**Exercise instructions:** Could you print, exactly as they stand, the lines from the one holding "Turn off Band 7 On toggle" to the end of the data below, and nothing more?

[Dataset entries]
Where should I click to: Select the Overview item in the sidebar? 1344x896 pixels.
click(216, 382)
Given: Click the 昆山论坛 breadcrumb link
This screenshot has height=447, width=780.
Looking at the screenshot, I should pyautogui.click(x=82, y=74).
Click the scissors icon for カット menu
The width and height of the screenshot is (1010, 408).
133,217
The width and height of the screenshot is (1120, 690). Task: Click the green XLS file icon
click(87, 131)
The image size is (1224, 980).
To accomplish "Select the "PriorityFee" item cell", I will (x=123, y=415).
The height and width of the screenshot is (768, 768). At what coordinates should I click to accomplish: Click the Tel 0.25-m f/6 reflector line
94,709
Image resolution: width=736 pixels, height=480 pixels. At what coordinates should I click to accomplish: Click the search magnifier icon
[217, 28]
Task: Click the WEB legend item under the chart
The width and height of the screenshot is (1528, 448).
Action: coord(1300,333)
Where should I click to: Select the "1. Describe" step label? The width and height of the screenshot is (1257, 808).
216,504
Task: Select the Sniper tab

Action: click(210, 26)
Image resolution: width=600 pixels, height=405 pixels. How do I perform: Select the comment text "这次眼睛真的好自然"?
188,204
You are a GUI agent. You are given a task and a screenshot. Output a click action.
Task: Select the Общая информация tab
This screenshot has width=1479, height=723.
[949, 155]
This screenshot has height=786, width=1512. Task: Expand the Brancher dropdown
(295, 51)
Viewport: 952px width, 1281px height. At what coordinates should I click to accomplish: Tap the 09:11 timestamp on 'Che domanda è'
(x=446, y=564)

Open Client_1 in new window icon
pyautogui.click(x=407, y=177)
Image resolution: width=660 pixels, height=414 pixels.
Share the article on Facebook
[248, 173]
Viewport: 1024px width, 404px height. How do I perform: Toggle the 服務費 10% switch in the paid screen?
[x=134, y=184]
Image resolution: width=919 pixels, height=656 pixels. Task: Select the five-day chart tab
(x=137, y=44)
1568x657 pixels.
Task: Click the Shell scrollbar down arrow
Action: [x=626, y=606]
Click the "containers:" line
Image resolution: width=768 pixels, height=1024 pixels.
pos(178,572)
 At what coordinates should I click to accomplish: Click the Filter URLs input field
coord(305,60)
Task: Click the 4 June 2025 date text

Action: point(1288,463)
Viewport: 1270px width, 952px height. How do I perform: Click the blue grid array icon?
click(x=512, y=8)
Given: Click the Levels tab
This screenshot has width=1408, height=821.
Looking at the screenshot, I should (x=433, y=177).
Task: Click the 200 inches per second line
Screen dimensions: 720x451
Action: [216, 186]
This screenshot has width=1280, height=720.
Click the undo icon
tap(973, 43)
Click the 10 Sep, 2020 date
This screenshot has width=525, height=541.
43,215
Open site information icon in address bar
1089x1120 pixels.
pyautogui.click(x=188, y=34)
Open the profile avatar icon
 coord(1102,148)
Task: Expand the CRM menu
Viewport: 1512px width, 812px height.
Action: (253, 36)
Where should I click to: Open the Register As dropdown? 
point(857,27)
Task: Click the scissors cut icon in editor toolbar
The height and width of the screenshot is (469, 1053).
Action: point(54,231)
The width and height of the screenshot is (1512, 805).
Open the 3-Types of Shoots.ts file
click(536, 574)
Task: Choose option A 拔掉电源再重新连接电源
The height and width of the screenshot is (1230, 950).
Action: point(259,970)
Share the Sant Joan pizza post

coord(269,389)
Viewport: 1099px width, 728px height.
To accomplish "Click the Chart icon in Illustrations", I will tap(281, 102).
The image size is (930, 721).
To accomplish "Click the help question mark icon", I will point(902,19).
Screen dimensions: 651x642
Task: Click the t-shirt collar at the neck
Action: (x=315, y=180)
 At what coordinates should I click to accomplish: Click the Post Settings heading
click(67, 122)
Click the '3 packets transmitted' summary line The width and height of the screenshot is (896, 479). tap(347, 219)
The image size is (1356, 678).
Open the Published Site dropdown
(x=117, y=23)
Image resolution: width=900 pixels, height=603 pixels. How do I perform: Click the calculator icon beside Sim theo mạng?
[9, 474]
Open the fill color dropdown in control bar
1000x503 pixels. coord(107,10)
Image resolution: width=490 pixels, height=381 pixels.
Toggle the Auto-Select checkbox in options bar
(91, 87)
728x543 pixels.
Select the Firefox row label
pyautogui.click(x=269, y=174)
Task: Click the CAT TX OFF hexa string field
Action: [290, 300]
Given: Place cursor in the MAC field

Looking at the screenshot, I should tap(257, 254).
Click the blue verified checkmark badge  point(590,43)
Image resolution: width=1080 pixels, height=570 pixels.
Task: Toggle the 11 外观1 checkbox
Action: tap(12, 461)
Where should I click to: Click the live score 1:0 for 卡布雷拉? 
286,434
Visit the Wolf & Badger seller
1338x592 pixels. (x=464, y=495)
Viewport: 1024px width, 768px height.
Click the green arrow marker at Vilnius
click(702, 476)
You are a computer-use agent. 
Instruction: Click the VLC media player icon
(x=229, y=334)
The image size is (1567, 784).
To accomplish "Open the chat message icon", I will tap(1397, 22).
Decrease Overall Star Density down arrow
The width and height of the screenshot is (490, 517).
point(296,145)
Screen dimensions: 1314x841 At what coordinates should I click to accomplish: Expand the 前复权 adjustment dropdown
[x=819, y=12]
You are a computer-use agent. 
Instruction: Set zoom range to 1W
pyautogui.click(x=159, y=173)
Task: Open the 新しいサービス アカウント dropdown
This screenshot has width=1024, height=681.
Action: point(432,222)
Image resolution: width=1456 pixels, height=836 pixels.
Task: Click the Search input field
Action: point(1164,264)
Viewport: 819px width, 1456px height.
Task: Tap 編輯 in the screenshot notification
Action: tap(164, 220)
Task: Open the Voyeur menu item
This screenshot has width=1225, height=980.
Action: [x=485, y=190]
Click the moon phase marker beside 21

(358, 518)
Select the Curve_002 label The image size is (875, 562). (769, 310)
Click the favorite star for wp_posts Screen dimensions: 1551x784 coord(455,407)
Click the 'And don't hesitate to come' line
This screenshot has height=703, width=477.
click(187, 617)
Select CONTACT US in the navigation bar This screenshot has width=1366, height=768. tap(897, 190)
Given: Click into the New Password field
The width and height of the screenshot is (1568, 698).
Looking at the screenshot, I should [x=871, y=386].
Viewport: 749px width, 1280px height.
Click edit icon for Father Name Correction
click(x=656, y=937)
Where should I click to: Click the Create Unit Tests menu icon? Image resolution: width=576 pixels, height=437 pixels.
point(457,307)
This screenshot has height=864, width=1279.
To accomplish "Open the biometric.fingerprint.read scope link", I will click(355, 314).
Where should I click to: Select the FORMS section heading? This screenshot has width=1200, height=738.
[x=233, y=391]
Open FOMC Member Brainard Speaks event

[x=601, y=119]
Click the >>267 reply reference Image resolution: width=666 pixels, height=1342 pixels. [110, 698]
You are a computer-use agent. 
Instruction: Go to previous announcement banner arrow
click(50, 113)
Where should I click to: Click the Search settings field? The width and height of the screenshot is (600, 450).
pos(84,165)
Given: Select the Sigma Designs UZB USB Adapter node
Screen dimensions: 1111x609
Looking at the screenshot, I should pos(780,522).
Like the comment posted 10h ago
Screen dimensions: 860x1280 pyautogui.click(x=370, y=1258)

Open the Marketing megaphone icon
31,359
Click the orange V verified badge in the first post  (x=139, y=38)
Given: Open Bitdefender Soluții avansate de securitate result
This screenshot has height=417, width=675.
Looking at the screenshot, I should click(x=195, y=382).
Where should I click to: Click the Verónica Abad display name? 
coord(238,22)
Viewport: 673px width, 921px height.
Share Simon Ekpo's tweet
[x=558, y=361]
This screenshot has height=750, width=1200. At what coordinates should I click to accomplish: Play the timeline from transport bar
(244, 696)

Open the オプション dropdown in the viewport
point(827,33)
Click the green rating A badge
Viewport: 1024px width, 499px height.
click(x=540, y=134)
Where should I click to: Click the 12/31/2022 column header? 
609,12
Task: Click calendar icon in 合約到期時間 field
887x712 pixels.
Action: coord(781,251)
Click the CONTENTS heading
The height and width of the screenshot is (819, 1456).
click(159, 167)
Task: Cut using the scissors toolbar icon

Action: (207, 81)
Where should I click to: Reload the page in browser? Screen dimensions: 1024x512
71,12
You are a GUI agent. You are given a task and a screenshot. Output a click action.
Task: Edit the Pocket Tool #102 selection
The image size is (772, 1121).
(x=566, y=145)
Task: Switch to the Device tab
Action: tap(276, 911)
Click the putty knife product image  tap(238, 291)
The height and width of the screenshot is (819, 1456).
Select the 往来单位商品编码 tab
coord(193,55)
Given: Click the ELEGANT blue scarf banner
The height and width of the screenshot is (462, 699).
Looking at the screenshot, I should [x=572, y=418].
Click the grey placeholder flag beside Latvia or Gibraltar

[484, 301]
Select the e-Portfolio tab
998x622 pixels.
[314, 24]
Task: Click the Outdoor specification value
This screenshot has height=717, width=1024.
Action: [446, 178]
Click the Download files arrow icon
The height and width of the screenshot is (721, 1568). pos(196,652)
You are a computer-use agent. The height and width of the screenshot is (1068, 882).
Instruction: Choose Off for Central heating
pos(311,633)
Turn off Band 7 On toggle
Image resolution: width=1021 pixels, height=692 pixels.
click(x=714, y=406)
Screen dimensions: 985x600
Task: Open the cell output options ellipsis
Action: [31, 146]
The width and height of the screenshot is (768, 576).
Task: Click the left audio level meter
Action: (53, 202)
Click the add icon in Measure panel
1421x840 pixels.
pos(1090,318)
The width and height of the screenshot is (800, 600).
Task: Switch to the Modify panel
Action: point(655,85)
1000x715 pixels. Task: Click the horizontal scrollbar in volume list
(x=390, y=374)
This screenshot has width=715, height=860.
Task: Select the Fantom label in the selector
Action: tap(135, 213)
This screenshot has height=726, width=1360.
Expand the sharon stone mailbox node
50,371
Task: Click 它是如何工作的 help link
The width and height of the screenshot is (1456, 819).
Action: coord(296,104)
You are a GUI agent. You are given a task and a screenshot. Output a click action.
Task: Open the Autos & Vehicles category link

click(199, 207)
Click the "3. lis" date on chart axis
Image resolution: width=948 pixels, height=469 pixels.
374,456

**Response for this exercise:**
Turn off Band 7 On toggle
Image resolution: width=1021 pixels, height=692 pixels.
click(x=714, y=406)
Screen dimensions: 985x600
Task: Open the cell output options ellipsis
Action: [31, 146]
The width and height of the screenshot is (768, 576).
Task: Click the left audio level meter
Action: (53, 202)
Click the add icon in Measure panel
1421x840 pixels.
pos(1090,318)
The width and height of the screenshot is (800, 600).
Task: Switch to the Modify panel
Action: point(655,85)
1000x715 pixels. Task: Click the horizontal scrollbar in volume list
(x=390, y=374)
This screenshot has width=715, height=860.
Task: Select the Fantom label in the selector
Action: tap(135, 213)
This screenshot has height=726, width=1360.
Expand the sharon stone mailbox node
50,371
Task: Click 它是如何工作的 help link
The width and height of the screenshot is (1456, 819).
Action: coord(296,104)
You are a GUI agent. You are given a task and a screenshot. Output a click action.
Task: Open the Autos & Vehicles category link

click(199, 207)
Click the "3. lis" date on chart axis
Image resolution: width=948 pixels, height=469 pixels.
374,456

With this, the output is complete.